Studies of oligo- and polysaccharides by MALDI-TOF and ESI-ITMSn mass spectrometry

摘要

This thesis presents methods for analyzing carbohydrates with matrix-assisted laser desorption/ionization time-of-flight, MALDI-TOF, and electrospray ionization ion trap multiple-stage, ESI-IT MSn, mass spectrometry, MS. MALDI-TOF MS was employed to determine chain length distributions of amylopectin, the main constituent of starch. The technique was compared with high-performance anion-exchange chromatography with pulsed amperometric detection, HPAEC-PAD, an established technique for this purpose. Starch from potato, wheat, and waxy maize was debranched with isoamylase and analyzed using both techniques.
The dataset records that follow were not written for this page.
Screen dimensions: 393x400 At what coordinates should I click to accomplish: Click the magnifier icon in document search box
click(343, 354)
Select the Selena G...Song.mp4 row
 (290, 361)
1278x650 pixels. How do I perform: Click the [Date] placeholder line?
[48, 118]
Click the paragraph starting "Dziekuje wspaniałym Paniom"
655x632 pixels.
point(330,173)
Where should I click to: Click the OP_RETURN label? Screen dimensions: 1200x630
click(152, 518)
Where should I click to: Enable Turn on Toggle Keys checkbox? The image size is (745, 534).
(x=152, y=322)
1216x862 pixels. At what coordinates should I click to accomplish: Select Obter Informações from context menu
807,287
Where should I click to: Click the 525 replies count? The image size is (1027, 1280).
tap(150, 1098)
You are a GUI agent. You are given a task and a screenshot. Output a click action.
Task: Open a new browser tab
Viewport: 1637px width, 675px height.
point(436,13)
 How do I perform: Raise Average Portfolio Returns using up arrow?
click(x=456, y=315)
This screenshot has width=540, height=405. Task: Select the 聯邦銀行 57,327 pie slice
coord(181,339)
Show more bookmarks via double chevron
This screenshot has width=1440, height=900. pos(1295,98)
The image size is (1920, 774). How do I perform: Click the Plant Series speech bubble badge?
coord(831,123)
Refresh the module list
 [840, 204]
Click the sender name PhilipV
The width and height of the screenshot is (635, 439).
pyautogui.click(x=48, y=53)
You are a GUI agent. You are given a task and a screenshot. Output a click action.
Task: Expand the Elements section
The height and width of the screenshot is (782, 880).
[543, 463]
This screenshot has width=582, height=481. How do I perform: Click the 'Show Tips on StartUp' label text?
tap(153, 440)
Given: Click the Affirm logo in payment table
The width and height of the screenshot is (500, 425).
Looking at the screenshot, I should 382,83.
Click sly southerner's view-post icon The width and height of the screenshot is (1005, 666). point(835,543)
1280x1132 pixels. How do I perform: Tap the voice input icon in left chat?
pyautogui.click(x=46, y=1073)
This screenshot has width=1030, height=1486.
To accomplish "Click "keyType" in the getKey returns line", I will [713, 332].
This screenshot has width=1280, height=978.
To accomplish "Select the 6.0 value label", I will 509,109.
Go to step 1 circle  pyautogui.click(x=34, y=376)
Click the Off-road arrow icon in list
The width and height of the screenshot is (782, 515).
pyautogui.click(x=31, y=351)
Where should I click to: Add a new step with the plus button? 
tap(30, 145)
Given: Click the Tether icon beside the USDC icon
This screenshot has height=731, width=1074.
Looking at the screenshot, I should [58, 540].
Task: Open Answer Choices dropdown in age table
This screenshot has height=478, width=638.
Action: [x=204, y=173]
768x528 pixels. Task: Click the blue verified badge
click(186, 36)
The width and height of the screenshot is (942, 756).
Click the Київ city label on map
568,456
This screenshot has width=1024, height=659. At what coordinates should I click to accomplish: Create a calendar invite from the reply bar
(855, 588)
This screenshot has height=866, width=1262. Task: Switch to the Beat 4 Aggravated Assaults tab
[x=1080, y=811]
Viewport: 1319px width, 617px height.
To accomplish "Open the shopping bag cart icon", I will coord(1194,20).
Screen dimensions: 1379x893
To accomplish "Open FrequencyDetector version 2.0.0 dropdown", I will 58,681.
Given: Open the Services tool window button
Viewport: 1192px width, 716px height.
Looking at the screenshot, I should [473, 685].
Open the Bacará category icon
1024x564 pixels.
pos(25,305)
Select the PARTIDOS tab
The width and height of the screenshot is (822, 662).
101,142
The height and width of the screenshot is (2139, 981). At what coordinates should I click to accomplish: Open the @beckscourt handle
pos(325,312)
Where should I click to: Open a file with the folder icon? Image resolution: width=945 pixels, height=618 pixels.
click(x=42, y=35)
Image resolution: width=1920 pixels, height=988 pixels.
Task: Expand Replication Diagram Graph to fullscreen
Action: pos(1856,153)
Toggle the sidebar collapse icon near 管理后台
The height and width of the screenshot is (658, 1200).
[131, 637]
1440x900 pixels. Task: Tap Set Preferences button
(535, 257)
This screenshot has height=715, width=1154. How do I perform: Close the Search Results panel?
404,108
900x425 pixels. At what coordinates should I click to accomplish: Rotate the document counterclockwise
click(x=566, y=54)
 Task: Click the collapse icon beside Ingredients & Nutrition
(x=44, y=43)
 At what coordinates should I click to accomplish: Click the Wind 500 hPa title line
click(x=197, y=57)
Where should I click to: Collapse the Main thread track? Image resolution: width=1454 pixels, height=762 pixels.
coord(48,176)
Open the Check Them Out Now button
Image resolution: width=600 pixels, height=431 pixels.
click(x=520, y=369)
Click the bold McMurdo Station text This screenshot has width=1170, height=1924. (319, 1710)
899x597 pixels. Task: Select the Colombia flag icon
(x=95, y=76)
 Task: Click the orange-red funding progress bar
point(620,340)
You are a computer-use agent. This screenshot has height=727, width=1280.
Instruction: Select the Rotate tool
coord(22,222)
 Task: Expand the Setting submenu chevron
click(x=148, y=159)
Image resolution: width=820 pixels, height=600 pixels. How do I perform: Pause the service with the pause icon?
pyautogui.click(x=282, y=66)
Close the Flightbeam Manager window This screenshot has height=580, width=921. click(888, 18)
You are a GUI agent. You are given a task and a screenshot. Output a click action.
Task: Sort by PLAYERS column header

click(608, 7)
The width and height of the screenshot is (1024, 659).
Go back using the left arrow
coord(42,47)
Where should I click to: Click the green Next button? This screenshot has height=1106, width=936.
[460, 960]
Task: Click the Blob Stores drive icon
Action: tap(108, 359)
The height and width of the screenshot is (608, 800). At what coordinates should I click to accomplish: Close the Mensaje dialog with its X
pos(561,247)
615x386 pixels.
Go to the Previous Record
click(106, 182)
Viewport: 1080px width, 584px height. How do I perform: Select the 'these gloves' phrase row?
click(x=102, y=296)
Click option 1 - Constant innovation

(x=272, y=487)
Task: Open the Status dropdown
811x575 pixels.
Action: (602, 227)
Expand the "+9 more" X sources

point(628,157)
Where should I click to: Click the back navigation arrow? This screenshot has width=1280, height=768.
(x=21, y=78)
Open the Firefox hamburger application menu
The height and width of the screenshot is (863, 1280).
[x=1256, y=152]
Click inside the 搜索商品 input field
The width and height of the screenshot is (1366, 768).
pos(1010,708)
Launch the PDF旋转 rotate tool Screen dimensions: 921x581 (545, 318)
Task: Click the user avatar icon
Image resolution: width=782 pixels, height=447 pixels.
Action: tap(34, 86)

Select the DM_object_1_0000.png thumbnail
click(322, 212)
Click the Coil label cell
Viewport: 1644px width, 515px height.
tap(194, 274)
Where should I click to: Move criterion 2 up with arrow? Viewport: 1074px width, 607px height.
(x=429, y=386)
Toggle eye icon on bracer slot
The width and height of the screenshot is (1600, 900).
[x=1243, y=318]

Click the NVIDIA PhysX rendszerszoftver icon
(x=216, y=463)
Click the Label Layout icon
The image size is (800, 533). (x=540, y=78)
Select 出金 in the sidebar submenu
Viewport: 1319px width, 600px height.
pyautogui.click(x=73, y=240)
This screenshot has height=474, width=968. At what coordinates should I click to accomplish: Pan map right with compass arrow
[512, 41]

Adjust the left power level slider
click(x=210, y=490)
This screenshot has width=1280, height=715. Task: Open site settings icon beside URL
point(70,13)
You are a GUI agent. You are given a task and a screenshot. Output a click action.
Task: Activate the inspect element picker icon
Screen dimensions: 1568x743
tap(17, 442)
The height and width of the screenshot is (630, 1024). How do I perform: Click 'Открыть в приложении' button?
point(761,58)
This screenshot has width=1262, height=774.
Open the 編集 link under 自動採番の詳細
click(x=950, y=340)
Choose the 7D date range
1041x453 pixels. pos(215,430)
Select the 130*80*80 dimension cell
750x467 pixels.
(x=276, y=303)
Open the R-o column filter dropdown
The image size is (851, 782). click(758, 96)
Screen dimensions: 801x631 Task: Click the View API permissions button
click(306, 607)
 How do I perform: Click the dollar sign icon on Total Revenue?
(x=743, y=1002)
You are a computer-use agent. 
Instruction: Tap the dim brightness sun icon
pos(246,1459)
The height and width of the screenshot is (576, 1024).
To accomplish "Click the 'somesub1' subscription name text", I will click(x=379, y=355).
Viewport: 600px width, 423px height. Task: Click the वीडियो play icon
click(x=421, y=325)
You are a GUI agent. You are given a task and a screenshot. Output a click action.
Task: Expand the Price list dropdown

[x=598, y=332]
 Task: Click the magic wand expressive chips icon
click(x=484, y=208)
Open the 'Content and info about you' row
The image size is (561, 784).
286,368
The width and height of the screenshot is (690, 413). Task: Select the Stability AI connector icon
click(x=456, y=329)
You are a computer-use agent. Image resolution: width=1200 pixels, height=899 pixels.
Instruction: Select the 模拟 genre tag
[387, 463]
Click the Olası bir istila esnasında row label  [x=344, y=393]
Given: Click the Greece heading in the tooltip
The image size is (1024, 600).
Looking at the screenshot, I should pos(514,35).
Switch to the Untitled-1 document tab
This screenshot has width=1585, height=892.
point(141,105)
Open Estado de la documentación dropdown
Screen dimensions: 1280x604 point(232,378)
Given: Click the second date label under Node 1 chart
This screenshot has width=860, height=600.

Similar differences between chain length distributions for amylopectin from different sources were observed with both methods, but MALDI-TOF MS was less reproducible than HPAEC-PAD and overestimated the amount of longer chains. However, MALDI-TOF MS analysis is faster, more sensitive, and provides detailed information on the mass of the unit chains. Maltoheptaose and three human milk oligosaccharides were derivatized by reductive amination followed by N,N-dimethylation. The carbohydrate derivatives were investigated by MALDI-TOF MS and MALDI post-source decay (PSD) TOF MS. The resulting derivatives have a positive charge localized to the modified reducing end. The approximate detection limit for the resulting maltoheptaose derivative was 50 fmol corresponding to a tenfold increase in sensitivity compared to underivatized oligosaccharides. When the derivatives were analyzed by MALDI-PSD TOF MS the observed fragmentation pattern was dominated by fragment ions retaining the modified reducing terminus, thus simplifying the interpretation of the MS-data. Saponins from Quillaja saponaria Molina with previously identified structures were investigated by ESI-IT MSn in both positive and negative ion modes. MS1–MS4 spectra were analyzed showing that structural information can be obtained on both oligosaccharide parts in the saponins from positive ion mode spectra whereas negative ion mode spectra mainly provided information on one of the oligosaccharide parts. Analysis of MS1–MS4 spectra identified useful key fragment ions important for structural elucidation of Quillaja saponins. A flowchart involving a stepwise procedure based on the key fragments from MS1–MS3 spectra was constructed for identification of structural elements in the saponin.